Self-managed GPU Monitoring Stack on Google Cloud with DCGM, Prometheus, and Grafana

Published in

Google Cloud - Community

6 min readSep 11, 2024

Overview

On Google Cloud, there are increasingly more Kubernetes workloads that require accelerators like GPUs. Monitoring GPU usage on GKE can be challenging and often necessitates the use of NVIDIA Data Center GPU Manager (DCGM). Google provides two approaches for using DCGM: a self-managed approach via the DCGM exporter and a managed addon to collect and view metrics.

However, users sometimes desire more flexibility and want to use DCGM with other open-source tools such as Prometheus and Grafana.

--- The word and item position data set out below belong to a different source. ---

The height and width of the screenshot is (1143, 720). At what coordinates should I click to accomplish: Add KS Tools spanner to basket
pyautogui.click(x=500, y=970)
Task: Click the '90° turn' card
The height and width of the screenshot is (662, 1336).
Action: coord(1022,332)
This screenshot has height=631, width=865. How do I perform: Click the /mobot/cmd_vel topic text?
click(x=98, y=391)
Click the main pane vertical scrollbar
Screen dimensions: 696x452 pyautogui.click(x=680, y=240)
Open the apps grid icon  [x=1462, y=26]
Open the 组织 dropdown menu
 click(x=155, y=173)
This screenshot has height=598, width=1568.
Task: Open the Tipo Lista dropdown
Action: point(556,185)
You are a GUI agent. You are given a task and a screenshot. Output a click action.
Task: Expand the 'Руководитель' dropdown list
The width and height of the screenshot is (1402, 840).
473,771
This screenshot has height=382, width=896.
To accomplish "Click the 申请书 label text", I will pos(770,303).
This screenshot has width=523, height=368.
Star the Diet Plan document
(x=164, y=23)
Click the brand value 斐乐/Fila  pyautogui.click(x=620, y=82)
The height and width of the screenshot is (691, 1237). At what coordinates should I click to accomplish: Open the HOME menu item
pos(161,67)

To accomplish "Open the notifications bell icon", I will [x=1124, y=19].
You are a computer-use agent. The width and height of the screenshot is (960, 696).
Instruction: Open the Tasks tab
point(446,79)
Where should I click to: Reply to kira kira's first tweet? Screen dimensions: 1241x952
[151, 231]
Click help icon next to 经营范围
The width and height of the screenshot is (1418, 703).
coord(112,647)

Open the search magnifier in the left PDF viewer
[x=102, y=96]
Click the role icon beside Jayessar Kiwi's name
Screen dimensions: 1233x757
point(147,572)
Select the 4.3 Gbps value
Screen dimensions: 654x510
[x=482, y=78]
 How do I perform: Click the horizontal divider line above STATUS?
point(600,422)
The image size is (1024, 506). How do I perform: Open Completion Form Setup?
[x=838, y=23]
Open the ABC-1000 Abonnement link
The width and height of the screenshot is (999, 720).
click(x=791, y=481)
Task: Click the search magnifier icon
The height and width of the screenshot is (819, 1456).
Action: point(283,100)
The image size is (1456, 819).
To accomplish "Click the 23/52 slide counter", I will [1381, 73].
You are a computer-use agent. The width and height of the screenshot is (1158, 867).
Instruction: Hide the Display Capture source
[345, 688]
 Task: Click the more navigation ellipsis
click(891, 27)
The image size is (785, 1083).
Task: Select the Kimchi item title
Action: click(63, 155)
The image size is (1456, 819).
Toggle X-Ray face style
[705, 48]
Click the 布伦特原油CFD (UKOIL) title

This tutorial outlines the setup of a self-managed, open-source GPU monitoring stack. The stack leverages Prometheus exporters, Google Cloud Managed Service for Prometheus (GMP), and Grafana. This solution empowers users to effectively monitor and address performance issues in GPU-accelerated workloads. By optimizing resource utilization and ensuring the health and availability of GPU systems, this stack enables users to maintain optimal performance and reliability.

Specifically, the monitoring stack comprises the following components:

DCGM Prometheus exporter: This collects a wide range of metrics from GPU devices and systems, including utilization, temperature, power consumption, and memory usage.
Google Cloud Managed Service for Prometheus (GMP): This platform provides a hosted Prometheus instance, simplifying the deployment and management of the monitoring stack without requiring extensive infrastructure setup.
Visualization and alerting via Grafana: These offer visual representations of collected metrics, empowering users to monitor GPU performance, identify trends, and detect anomalies.

Create a GKE cluster with a GPU node pool

In this tutorial, a GKE cluster with a GPU node pool needs to be created. We also need to run some sample workloads. The following steps walk you through the process. For more details about the example, you can read this doc.

You need to run all the following commands in Cloud Shell.

First, let’s clone the sample repository:

git clone https://github.com/GoogleCloudPlatform/ai-on-gke/ ai-on-gke
cd ai-on-gke/tutorials-and-examples/gpu-examples/training-single-gpu

Configure the variables:

export PROJECT_ID=[YOUR-PROJECT-ID]

export REGION=us-central1
export CLUSTER_NAME=gke-gpu-cluster
export NAMESPACE=gke-ai-namespace
export K8S_SA_NAME=gpu-k8s-sa
export BUCKET_NAME=${PROJECT_ID}-gke-gpu-bucket

Configure the environment and enable the needed services:

gcloud config set project “$PROJECT_ID”
gcloud config set compute/region “$REGION”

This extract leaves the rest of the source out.